What the task asks =
In the lines below, find the one that contains "This screenshot has width=2008, height=1132." and write it out exactly, along with every line that follows it.

[Material provided]

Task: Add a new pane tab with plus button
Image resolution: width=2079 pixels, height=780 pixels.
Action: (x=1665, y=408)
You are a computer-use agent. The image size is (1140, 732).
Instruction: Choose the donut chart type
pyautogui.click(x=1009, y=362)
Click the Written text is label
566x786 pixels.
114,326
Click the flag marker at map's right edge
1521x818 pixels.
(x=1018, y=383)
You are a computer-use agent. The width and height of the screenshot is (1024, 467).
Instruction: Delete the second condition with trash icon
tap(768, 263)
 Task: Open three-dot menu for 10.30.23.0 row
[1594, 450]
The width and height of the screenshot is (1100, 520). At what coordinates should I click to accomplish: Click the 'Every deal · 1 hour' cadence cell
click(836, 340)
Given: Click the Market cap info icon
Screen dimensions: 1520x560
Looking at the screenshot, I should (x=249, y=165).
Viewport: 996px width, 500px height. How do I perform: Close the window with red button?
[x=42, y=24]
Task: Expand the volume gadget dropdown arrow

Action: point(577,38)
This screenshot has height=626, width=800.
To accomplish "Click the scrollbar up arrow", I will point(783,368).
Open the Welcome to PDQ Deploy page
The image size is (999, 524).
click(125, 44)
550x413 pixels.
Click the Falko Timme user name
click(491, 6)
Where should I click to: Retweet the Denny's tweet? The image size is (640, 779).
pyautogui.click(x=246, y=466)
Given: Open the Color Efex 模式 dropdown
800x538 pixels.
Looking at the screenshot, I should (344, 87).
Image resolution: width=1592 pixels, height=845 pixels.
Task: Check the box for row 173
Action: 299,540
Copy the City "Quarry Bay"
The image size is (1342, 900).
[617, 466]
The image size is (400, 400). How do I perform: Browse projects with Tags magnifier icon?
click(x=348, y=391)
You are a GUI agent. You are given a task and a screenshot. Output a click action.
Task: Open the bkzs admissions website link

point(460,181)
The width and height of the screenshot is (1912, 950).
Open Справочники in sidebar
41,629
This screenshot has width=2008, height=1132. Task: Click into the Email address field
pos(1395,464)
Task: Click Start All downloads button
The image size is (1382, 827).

[/Material provided]

Result for this exercise =
This screenshot has width=2008, height=1132. Task: Click into the Email address field
pos(1395,464)
Task: Click Start All downloads button
The image size is (1382, 827).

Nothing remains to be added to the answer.